One of South Africa's best-known writers during the apartheid era, Alex La Guma was a lifelong activist and a member of the South African Communist Party and the African National Congress. Persecuted and imprisoned by the South African regime in the 1950s and 60s, La Guma went into exile in the United Kingdom with his wife and children in 1966, eventually serving as the ANC's diplomatic representative for Latin America and the Caribbean in Cuba.
Culture and Liberation captures a different dimension of his long writing career by collecting his political journalism, literary criticism, and other short pieces published while he was in exile.

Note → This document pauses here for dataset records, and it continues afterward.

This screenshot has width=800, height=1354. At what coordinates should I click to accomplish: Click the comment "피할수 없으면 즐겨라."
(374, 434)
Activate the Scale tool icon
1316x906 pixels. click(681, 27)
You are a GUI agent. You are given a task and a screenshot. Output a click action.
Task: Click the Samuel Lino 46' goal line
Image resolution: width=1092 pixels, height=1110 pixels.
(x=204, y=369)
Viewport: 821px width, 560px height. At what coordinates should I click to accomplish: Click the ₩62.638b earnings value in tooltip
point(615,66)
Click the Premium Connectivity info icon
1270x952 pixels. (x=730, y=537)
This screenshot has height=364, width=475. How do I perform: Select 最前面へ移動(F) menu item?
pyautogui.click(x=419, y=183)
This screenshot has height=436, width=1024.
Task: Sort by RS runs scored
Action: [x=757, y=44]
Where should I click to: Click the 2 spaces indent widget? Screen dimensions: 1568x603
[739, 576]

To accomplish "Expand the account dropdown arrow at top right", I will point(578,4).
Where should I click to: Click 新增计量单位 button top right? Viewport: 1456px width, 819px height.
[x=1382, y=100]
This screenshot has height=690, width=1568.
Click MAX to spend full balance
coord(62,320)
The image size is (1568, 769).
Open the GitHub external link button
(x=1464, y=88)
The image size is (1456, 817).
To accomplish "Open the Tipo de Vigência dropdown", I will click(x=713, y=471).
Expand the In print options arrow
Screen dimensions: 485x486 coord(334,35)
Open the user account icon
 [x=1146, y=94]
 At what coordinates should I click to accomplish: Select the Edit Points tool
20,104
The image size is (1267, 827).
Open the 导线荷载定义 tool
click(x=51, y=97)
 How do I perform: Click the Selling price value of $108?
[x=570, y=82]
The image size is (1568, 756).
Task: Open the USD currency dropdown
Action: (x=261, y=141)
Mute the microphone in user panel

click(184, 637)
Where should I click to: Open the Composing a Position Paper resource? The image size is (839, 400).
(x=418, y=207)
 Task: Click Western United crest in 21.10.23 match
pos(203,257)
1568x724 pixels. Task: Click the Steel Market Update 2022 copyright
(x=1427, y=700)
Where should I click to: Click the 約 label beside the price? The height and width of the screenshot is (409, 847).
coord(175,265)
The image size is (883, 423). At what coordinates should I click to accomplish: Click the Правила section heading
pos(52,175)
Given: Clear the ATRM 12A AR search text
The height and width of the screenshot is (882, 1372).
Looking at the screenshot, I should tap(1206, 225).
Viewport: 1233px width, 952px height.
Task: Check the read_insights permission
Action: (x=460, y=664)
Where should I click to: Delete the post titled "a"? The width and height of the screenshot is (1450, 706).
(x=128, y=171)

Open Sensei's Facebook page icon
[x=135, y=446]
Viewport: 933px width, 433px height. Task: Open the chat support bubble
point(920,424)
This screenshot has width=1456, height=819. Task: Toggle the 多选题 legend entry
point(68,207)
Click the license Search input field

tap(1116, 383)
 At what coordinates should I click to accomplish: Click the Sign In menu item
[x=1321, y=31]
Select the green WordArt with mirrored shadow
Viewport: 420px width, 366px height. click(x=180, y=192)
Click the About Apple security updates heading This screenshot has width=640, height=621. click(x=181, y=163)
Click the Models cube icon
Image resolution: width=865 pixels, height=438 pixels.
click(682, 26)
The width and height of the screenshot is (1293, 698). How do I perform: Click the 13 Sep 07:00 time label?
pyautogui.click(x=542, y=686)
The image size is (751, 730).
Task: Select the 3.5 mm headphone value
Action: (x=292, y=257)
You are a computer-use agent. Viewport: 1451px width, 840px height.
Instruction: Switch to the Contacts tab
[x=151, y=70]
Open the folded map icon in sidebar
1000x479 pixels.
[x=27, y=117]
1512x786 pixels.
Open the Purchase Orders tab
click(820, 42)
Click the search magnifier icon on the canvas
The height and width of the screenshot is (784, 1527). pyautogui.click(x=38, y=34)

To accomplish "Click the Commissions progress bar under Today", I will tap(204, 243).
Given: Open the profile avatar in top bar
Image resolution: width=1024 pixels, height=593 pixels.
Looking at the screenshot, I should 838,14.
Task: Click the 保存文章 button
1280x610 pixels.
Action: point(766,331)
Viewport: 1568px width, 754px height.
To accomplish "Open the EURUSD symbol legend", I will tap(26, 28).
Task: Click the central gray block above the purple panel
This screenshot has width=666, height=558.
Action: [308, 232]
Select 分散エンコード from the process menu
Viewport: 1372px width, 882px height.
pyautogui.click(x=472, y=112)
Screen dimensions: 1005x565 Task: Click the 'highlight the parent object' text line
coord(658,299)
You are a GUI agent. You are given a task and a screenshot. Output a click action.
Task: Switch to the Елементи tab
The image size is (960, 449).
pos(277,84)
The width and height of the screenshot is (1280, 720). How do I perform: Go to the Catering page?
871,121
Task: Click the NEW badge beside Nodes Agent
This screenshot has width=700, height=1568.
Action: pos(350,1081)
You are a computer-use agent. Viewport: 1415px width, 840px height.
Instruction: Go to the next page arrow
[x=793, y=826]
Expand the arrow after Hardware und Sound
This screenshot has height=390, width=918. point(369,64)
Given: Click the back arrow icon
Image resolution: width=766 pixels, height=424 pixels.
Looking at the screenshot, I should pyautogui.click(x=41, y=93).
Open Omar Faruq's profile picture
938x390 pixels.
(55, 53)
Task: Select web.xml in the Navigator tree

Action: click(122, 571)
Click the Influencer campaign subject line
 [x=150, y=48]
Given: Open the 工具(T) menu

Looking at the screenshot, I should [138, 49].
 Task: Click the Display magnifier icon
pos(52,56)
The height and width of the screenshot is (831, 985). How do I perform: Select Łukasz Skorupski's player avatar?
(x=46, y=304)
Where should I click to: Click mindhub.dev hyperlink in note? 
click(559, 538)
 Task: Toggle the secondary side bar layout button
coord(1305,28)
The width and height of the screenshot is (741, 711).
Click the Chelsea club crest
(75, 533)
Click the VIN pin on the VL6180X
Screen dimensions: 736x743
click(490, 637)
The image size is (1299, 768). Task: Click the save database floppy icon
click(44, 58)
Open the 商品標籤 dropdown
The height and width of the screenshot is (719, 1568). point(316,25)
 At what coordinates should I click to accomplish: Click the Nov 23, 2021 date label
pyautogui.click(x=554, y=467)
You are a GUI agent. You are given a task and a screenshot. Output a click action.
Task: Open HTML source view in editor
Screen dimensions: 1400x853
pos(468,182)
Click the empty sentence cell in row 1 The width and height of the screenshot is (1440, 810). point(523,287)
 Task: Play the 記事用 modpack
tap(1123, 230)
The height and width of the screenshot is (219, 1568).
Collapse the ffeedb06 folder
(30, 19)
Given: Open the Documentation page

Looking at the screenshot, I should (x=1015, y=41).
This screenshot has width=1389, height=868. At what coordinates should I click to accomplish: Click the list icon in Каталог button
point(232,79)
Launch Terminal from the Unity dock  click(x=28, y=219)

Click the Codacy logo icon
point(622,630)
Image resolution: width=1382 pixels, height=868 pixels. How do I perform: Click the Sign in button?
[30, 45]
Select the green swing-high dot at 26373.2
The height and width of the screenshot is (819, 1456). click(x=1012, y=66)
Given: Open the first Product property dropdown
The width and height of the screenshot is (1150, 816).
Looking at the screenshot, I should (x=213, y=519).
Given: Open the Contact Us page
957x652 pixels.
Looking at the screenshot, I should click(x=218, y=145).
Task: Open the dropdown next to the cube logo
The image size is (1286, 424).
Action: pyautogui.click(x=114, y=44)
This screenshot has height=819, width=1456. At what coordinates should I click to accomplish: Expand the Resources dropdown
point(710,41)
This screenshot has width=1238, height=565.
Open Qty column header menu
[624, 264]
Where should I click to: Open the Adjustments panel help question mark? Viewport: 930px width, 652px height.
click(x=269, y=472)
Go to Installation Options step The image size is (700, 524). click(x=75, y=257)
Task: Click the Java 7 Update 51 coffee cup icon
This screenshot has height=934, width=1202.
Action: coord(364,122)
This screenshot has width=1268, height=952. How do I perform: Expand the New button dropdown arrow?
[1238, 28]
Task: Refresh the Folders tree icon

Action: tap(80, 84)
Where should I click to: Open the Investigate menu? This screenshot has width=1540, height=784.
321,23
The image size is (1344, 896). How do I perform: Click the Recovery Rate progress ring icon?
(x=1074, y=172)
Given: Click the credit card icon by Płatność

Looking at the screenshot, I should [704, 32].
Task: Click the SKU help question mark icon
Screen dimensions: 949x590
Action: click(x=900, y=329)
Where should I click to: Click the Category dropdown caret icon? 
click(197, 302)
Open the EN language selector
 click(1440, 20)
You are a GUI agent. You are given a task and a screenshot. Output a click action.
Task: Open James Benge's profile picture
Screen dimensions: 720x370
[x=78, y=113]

This volume spans La Guma's political and literary life in exile through accounts of his travels to Algeria, Lebanon, Vietnam, Soviet Central Asia, and elsewhere, along with his critical assessments of Paul Robeson, Nadine Gordimer, Maxim Gorky, Alexander Solzhenitsyn, and Pablo Neruda, among other writers. The first dedicated collection of La Guma's exile writing,
Culture and Liberation restores an overlooked dimension of his life and work, while opening a window on a wider world of cultural and political struggles in Africa, Asia, and Latin America during the second half of the twentieth century.
Author: Alex La Guma
Publisher: Seagull Books
Published: 03/14/2022
Pages: 624
Binding Type: Hardcover
ISBN: 9780857427892
About the Author
Alex La Guma (1925-1985) was a South African novelist and leader of the South African Coloured People's Organisation (SACPO). Several of his books were published in the famed African Writers Series edited by Chinua Achebe, including A Walk in the Night, In the Fog of the Seasons' End, and Time of the Butcherbird. Christopher J. Lee is associate professor of history at Lafayette College, in Pennsylvania. He is the author of several books, including Jet Lag and Frantz Fanon: Toward a Revolutionary Humanism. Albie Sachs is an activist and a former judge on the Constitutional Court of South Africa. After having his arm blown off by a car-bomb in Mozambique in 1988 due to his opposition to apartheid, he fled to the US, but later returned to South Africa. He currently resides in Cape Town.